§ **短い問題**
本文の記述をもとに、次の問いに答えよ。
(a) 夜、海へ出ていく「小舟」を動かすものは何だと高橋は書いているか。
(b) 書き出し「船は欲望の象り」で、「船」と「欲望」を結びつけていることばは何か。
(c) 「股間」はどのような動詞として肉体を動かしているとされているか。

§ **本文**
股間の船首を掲げての 若い私の夜ごとの航海も 例外ではなかった
いまは纜は波止に結んだまま 机の上の詩を目指す真夜のひそかな小舟の漕行
乱倫のまにま習い覚えた詩法とやらを 頼りない水先案内にして


 「股間の船首」は欲望の水先案内人。「股間の船首」は「船首」にとどまらず、「船」そのものだった。
 しかし、いまは停泊したまま。
 夜、海へ出ていくのは「小舟」である。この「小舟」は何によって動くか。「欲望」か。そうではなくて、「詩法」であると高橋は書く。「詩」ではなく「詩法」と。それとも、この「詩法」は「船首」と「船」が区別のないものだったように、区別できないものか。多分、そうなのだろう。
 ここが問題である。
 「詩」と「詩法」が区別できないものであり、その区別できないものを語るとき、高橋は「詩」ではなく「詩法」を選んでいる。「詩の方法/詩の書き方」そのものに詩が存在する。「船首(股間)」に船が、そして「欲望」があるように、「方法」のなかに「詩」がある。ことばの動かし方のなかに「詩」がある。

 「船は欲望の象り」。この書き出しに戻ってみよう。「船」と「欲望」は別個の存在(名詞)である。それを「象り」ということばで結びつけている。「象り」は「象る」という動詞とつながっている。この「象る」ということばの使い方、そのように「象る」という動詞をつかってもいいと許す「法」、つまり「決まり」のなかに高橋の「詩」が存在する。「象る」ということばをどうつかううか、その「法」は、どこにも明記はされていない。「文学」のなかに「暗黙の知識」として存在する。高橋は、それを踏まえている。「文学の伝統(ことばの伝統)」そのもののなかにあるものを頼りに(つまり水先案内人にして)、高橋のことばは動く。高橋は自分の「肉体」を頼りにしてはいない。
 「股間」という「肉体」を指すことばは出てくるが、「股間」は詩を語らない。「股間」は「掲げる」という動詞として肉体を動かしているが、「股間」が体験したことはどこにも書かれてはいない。掲げる以外の動きをしていない。

 逆に言えば、「文学の伝統」が「象る」欲望しか、高橋は生きていない。あらゆる「欲望」を「文学」が「象る」形で体験しているが、「文学」の「象り方」を超えてはいない。
 「詩法」を頼りとしない「欲望」こそが詩である、と書いてみてもしようがない気もするが、そう書いておきたい。

§ **データ項目**

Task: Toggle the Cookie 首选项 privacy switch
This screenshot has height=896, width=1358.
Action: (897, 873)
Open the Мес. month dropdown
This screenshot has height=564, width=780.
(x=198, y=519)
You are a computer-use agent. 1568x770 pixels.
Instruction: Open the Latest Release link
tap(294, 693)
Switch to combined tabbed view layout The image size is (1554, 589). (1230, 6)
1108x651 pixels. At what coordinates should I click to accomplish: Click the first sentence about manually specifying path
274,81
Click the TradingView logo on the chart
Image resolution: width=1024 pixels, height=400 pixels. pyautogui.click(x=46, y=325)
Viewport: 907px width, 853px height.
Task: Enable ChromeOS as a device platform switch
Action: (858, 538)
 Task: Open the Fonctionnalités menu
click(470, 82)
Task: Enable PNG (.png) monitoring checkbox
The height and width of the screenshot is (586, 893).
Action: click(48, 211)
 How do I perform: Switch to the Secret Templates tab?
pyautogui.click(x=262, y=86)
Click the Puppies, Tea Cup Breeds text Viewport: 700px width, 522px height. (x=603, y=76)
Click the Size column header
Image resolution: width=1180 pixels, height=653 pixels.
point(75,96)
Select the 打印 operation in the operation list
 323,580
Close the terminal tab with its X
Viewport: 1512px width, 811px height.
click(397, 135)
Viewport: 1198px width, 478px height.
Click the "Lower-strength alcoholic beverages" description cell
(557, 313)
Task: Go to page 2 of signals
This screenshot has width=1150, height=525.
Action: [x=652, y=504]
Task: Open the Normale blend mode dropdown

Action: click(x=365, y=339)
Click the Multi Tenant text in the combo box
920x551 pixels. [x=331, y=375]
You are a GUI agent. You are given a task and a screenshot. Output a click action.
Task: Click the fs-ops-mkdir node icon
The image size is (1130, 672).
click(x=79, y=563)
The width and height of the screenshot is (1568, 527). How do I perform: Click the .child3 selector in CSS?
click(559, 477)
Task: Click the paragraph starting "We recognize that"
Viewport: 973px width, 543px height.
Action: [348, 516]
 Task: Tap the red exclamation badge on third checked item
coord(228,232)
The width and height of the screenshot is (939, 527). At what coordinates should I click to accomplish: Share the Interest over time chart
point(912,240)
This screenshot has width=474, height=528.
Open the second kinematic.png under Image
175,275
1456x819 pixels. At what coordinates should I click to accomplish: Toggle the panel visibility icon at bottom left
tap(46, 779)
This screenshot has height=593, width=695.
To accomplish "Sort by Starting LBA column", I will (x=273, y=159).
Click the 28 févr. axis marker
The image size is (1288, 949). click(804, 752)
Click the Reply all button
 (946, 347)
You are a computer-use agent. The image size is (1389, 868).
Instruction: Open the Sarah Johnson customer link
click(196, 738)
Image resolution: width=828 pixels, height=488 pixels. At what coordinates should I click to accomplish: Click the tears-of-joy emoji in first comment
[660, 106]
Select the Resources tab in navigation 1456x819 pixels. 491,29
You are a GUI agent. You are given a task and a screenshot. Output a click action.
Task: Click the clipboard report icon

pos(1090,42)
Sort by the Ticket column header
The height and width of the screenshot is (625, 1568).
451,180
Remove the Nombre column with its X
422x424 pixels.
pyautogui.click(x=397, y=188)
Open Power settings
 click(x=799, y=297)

§ **問題の解答**
(a) 「詩法」
(b) 「象り」
(c) 「掲げる」